Он понимает это и все же оставляет ее, — может ли он поступить иначе?

— Ну, ладно!.. До свидания, Валлоне! И подумай о моем предложении.

— Я подумаю, мосье Гюстав. Во всяком случае, в отношении вашей дамы можете на меня положиться…

Последний взмах руки, — Гюстав Рабо исчез.

Лоранc бежит. Нет машин — ни единой. На секунду у нее мелькает мысль остановить какого-нибудь автомобилиста, сказать ему все, предложить денег, но машины скользят мимо быстро, быстро, и никто не останавливается в ответ на застенчивый взмах ее руки.

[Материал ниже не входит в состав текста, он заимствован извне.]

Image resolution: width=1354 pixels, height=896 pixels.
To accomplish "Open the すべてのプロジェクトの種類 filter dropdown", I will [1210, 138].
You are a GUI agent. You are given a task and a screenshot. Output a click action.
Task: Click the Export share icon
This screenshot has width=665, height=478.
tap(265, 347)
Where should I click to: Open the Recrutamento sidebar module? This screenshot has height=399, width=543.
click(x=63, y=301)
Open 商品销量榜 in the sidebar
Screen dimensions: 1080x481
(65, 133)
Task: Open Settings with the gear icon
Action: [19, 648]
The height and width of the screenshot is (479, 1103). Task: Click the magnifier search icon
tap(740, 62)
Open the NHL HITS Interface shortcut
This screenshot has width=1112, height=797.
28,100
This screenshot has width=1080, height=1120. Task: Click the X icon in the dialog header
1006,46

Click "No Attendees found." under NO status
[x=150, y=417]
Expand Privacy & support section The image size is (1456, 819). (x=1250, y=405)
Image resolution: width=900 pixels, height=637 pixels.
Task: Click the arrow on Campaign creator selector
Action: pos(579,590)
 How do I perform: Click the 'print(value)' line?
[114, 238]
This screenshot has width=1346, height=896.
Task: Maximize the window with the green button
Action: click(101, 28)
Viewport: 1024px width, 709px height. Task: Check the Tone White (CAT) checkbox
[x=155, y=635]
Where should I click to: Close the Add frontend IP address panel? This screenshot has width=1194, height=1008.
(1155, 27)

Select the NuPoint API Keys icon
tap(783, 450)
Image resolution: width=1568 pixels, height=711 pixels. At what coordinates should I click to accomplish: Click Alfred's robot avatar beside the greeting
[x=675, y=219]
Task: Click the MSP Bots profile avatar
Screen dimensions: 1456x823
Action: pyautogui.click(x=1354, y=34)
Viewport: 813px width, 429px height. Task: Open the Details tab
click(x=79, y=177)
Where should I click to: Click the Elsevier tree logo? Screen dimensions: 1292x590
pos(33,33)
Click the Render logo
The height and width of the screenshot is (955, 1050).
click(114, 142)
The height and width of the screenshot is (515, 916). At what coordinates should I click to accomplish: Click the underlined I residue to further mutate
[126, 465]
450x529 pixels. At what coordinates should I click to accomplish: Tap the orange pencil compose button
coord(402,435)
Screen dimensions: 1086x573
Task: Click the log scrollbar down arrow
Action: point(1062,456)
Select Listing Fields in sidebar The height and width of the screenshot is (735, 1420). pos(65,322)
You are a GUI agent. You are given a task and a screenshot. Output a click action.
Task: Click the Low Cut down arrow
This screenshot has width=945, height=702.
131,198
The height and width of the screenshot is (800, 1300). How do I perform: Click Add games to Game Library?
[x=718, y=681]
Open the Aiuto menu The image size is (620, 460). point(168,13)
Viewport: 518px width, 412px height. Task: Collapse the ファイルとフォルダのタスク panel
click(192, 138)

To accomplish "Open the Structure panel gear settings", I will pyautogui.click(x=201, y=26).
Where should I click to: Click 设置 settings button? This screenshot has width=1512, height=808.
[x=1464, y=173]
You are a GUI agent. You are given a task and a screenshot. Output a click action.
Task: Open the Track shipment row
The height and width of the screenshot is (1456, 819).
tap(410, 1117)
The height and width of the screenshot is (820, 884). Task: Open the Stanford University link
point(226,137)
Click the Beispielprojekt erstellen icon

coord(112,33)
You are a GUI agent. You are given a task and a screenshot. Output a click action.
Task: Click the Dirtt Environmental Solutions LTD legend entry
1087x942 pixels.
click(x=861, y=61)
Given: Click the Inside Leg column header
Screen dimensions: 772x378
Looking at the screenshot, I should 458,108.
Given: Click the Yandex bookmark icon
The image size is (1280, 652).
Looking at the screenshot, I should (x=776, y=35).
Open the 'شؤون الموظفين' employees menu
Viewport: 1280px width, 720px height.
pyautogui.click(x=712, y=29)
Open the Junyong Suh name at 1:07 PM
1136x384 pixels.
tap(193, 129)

Аэродром — вот он, теперь уже близко: в темноте видны его огни, так как в это время года в этот час уже совсем темно. Лишь поблескивает море, а вокруг все словно окутано непроницаемой завесой, ватой, которую прорезают красные и рыжие огни, да еще мигают какие-то другие, похожие на лучи фар.

Лоранc бежит. При свете фонаря на бульваре она бросает взгляд на свои часы: уже почти пять! Со стороны аэродрома доносится монотонное урчание, нарастает гул моторов самолета, готовящегося к взлету, — это самолет Гюстава. Даже если побежать изо всех сил, Лоранc его уже не догонит. Все тело ее покрывается потом. Она распахивает пальто, но ветер надувает его и мешает идти. Нет, время уже истекло, она не увидит Гюстава.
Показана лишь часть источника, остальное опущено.